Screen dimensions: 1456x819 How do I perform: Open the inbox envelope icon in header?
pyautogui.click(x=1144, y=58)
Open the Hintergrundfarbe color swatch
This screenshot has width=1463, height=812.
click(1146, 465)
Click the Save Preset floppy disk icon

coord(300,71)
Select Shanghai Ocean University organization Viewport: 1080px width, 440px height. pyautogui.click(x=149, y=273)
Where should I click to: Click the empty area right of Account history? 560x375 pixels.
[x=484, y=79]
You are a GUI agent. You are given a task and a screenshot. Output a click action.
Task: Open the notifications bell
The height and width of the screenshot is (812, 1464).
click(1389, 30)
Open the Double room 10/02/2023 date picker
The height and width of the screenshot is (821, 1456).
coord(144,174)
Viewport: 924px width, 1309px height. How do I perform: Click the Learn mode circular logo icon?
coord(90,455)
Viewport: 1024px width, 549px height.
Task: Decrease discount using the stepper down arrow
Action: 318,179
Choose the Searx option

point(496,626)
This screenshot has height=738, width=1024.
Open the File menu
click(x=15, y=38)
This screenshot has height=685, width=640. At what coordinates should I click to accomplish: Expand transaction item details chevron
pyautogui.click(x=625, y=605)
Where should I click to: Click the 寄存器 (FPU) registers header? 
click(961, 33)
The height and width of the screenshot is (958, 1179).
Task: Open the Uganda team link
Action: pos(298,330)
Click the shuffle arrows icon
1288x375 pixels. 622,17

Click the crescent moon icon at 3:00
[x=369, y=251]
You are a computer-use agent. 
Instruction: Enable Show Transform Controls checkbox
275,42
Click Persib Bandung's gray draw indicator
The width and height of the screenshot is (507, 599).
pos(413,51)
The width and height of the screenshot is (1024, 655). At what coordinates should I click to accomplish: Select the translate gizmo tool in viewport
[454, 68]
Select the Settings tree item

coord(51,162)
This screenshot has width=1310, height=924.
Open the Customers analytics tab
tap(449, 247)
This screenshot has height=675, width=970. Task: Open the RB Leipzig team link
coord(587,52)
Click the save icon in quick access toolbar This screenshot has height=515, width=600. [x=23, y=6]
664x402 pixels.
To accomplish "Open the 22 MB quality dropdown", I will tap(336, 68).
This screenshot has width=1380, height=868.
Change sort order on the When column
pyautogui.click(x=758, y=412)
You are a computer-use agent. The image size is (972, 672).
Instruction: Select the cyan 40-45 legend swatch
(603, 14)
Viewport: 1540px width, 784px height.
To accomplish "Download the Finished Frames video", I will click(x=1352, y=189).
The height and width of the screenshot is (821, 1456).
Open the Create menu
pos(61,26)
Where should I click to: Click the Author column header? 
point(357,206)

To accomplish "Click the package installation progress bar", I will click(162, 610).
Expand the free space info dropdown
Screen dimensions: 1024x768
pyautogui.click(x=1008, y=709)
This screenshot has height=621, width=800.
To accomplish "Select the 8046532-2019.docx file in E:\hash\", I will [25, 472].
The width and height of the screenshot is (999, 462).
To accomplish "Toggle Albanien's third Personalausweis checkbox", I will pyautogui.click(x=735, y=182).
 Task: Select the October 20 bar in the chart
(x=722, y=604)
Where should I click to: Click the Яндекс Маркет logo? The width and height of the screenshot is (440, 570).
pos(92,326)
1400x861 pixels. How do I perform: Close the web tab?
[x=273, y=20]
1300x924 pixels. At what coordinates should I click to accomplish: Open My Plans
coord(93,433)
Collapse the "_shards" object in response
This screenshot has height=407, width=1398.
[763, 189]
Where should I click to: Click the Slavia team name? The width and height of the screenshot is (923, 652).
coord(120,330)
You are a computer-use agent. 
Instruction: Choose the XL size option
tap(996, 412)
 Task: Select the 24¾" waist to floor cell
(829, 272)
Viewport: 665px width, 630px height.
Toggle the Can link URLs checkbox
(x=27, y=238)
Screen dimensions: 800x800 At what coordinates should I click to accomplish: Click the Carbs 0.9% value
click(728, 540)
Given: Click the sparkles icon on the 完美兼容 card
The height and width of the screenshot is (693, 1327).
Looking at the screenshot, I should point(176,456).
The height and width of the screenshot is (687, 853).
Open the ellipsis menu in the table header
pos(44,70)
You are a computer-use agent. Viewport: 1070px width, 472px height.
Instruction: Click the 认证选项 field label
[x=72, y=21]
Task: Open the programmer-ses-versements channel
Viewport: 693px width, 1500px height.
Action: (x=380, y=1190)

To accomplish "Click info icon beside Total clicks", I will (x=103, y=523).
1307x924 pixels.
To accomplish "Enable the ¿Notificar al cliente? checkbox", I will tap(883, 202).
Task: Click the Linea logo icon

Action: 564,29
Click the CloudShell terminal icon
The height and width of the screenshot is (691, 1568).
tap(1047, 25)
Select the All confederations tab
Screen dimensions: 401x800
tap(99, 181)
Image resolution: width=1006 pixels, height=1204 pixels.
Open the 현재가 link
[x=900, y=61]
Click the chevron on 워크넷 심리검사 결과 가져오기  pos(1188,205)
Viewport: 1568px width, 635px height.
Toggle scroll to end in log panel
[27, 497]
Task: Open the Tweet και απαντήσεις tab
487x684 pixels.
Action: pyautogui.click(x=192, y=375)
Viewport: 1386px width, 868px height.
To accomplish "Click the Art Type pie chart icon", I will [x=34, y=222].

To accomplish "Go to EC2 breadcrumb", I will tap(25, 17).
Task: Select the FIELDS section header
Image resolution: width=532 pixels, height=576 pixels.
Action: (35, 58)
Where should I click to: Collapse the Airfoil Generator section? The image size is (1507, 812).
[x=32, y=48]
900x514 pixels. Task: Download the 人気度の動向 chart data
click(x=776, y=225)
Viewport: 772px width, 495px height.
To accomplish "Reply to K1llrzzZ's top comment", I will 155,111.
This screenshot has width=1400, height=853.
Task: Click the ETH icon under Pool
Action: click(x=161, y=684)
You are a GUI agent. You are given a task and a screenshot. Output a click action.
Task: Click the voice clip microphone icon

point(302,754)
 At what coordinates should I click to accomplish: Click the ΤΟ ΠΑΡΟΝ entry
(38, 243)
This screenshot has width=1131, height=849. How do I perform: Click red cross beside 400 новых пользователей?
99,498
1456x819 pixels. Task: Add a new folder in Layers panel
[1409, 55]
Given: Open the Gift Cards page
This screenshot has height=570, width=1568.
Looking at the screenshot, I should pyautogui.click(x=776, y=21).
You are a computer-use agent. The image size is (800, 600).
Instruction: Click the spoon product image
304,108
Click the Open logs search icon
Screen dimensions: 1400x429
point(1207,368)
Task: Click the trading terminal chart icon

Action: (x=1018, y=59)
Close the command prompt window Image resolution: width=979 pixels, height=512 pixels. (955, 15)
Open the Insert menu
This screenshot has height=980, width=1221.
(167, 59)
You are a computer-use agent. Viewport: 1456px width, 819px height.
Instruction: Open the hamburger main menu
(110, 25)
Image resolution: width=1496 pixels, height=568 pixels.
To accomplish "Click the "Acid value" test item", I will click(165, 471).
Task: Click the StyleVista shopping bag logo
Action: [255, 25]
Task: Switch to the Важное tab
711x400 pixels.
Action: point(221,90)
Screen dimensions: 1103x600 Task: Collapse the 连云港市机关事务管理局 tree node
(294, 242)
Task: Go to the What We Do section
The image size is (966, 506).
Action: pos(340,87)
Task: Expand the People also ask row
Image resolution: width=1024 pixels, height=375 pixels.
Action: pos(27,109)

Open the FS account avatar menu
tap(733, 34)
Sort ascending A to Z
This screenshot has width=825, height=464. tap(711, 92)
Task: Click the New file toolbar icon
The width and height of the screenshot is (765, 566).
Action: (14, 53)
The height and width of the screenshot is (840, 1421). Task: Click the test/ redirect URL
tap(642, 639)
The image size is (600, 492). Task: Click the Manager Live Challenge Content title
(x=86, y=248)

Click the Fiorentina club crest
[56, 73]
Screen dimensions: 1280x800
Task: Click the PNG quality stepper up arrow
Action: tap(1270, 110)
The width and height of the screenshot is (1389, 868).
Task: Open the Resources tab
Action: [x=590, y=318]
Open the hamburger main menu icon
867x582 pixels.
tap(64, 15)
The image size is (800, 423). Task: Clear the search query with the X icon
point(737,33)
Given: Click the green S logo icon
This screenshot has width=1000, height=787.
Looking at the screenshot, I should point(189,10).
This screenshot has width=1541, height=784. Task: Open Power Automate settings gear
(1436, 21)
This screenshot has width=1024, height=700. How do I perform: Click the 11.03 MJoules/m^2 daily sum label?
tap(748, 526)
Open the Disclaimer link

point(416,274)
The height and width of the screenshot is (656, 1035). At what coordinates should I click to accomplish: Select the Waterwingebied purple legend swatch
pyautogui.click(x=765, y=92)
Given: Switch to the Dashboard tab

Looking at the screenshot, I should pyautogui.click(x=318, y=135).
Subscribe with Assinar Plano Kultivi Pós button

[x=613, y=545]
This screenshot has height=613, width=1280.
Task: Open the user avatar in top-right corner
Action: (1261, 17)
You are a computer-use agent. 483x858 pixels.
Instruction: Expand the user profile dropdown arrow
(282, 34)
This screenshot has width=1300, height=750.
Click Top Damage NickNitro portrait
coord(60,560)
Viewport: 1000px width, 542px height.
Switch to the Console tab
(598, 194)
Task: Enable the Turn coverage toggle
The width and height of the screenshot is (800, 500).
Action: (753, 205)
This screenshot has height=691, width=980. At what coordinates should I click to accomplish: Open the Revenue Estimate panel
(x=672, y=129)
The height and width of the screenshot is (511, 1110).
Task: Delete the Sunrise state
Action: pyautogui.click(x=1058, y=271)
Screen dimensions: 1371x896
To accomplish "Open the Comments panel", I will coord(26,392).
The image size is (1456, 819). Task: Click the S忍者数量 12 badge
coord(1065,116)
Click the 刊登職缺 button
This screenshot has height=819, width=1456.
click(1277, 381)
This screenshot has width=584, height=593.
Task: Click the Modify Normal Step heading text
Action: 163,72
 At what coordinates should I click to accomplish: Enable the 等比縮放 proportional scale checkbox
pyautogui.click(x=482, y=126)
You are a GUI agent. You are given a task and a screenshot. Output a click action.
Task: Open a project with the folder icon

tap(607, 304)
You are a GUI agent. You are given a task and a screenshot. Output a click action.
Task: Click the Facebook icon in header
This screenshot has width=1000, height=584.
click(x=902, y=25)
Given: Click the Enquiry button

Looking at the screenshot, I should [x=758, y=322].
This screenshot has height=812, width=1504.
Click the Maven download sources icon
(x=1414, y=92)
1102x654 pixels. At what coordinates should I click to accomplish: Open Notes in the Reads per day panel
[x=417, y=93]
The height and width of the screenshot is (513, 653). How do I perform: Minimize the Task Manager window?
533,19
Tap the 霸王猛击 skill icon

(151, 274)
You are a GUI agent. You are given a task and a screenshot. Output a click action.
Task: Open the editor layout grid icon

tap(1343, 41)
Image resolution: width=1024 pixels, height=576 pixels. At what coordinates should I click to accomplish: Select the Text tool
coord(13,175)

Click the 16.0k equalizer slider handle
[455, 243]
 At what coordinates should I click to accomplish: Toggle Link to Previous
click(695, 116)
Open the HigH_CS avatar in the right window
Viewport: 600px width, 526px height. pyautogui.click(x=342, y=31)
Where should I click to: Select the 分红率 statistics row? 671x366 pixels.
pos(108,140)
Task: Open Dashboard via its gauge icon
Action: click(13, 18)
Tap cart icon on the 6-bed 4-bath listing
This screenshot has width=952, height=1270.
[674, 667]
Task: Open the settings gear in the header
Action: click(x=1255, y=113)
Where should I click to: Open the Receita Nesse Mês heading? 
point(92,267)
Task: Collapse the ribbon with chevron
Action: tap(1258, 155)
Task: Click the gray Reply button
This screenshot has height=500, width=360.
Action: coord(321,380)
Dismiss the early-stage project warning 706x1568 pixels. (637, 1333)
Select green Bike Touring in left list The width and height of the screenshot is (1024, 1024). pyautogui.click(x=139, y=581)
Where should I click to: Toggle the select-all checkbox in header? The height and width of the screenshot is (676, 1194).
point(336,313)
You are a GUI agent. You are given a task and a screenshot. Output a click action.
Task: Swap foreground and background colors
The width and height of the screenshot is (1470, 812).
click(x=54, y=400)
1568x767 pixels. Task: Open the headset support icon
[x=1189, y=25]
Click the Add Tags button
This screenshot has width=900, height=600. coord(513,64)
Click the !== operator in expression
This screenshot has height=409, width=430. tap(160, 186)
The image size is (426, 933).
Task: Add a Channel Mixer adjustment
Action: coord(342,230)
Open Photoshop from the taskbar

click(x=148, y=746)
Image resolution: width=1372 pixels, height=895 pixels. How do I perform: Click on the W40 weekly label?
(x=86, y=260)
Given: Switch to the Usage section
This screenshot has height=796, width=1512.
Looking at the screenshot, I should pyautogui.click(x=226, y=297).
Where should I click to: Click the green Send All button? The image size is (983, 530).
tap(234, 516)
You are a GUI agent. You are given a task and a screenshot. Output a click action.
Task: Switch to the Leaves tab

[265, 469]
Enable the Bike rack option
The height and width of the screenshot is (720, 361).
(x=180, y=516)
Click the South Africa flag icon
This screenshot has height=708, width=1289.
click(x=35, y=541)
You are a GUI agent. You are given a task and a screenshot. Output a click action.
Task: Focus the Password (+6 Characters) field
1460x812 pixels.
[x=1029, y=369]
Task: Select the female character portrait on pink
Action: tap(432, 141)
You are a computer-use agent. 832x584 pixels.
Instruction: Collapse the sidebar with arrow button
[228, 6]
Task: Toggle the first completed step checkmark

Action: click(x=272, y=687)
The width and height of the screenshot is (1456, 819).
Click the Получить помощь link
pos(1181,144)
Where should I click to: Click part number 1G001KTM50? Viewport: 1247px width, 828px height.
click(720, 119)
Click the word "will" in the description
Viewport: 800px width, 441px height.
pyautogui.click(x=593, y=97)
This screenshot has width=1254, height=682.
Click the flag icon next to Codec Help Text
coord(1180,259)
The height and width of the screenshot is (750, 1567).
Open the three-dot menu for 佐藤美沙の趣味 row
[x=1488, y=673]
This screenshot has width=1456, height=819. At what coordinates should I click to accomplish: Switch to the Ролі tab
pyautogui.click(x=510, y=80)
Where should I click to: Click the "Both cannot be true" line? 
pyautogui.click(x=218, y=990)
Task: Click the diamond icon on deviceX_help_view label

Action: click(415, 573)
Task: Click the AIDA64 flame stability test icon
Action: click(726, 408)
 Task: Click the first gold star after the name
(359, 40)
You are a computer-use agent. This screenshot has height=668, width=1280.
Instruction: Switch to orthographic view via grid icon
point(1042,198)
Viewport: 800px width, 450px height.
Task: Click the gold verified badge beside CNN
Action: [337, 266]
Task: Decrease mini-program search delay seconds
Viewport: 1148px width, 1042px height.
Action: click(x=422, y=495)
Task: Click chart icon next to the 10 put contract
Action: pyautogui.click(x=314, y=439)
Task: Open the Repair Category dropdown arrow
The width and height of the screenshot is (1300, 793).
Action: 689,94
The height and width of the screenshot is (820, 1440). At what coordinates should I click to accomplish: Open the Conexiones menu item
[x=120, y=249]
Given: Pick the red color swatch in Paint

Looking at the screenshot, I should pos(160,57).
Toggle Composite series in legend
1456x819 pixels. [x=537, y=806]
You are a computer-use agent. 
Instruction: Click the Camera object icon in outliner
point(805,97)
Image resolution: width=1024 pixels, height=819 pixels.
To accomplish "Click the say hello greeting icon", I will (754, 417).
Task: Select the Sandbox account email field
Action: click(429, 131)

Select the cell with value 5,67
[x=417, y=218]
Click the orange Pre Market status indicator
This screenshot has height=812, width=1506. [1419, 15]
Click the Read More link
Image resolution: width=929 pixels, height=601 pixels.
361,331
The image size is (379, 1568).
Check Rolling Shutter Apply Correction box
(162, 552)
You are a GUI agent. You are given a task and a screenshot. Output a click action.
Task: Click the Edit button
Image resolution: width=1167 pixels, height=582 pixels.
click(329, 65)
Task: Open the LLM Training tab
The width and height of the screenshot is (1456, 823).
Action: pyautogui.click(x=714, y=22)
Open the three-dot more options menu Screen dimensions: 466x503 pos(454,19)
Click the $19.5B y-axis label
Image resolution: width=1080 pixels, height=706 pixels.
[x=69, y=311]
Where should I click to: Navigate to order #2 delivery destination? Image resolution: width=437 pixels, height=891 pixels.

..............................

TASK TO COMPLETE: Can you retype the records that open with the line containing "Click the !== operator in expression" and close with the line containing "pos(1181,144)", both of those lines included, keeping every line identical?

EXERCISE RESPONSE:
Click the !== operator in expression
This screenshot has height=409, width=430. tap(160, 186)
The image size is (426, 933).
Task: Add a Channel Mixer adjustment
Action: coord(342,230)
Open Photoshop from the taskbar

click(x=148, y=746)
Image resolution: width=1372 pixels, height=895 pixels. How do I perform: Click on the W40 weekly label?
(x=86, y=260)
Given: Switch to the Usage section
This screenshot has height=796, width=1512.
Looking at the screenshot, I should pyautogui.click(x=226, y=297).
Where should I click to: Click the green Send All button? The image size is (983, 530).
tap(234, 516)
You are a GUI agent. You are given a task and a screenshot. Output a click action.
Task: Switch to the Leaves tab

[265, 469]
Enable the Bike rack option
The height and width of the screenshot is (720, 361).
(x=180, y=516)
Click the South Africa flag icon
This screenshot has height=708, width=1289.
click(x=35, y=541)
You are a GUI agent. You are given a task and a screenshot. Output a click action.
Task: Focus the Password (+6 Characters) field
1460x812 pixels.
[x=1029, y=369]
Task: Select the female character portrait on pink
Action: tap(432, 141)
You are a computer-use agent. 832x584 pixels.
Instruction: Collapse the sidebar with arrow button
[228, 6]
Task: Toggle the first completed step checkmark

Action: click(x=272, y=687)
The width and height of the screenshot is (1456, 819).
Click the Получить помощь link
pos(1181,144)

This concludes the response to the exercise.